Task description — Look for the word "from" in the records, and copy each line where it appears.

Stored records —
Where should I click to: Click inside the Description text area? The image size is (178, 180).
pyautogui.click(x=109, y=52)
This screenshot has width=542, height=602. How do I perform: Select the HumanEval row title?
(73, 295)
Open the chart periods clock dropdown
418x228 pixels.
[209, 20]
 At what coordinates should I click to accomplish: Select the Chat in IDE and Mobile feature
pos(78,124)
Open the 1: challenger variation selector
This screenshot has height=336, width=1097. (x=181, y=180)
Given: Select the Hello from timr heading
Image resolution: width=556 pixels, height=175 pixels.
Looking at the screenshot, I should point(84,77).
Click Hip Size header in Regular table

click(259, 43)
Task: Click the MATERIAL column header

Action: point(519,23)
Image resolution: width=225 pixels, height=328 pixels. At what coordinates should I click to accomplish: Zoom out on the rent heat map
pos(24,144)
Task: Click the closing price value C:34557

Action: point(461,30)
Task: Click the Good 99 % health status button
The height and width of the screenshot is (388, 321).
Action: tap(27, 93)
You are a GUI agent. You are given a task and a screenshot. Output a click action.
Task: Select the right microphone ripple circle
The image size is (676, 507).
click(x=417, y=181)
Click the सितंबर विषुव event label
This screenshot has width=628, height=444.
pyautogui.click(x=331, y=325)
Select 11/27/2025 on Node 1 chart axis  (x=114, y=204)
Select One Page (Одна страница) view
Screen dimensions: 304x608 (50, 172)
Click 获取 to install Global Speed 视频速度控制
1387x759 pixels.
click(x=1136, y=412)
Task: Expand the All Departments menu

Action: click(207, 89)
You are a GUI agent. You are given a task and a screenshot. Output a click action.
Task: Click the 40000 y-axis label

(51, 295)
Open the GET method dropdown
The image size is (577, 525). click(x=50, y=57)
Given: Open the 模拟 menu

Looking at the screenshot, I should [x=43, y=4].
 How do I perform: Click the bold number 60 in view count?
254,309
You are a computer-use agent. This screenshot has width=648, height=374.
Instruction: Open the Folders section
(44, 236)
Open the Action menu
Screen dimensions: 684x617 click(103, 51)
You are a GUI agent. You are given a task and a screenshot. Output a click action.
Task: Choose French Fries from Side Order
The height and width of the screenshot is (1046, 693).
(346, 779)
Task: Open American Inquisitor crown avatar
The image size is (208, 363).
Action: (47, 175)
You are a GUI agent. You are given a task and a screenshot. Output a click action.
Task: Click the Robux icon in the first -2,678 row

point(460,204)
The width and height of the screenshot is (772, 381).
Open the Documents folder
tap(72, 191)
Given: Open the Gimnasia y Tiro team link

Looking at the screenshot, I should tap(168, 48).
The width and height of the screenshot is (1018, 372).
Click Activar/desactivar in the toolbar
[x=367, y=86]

Problem solution —
Given: Select the Hello from timr heading
Task: Choose French Fries from Side Order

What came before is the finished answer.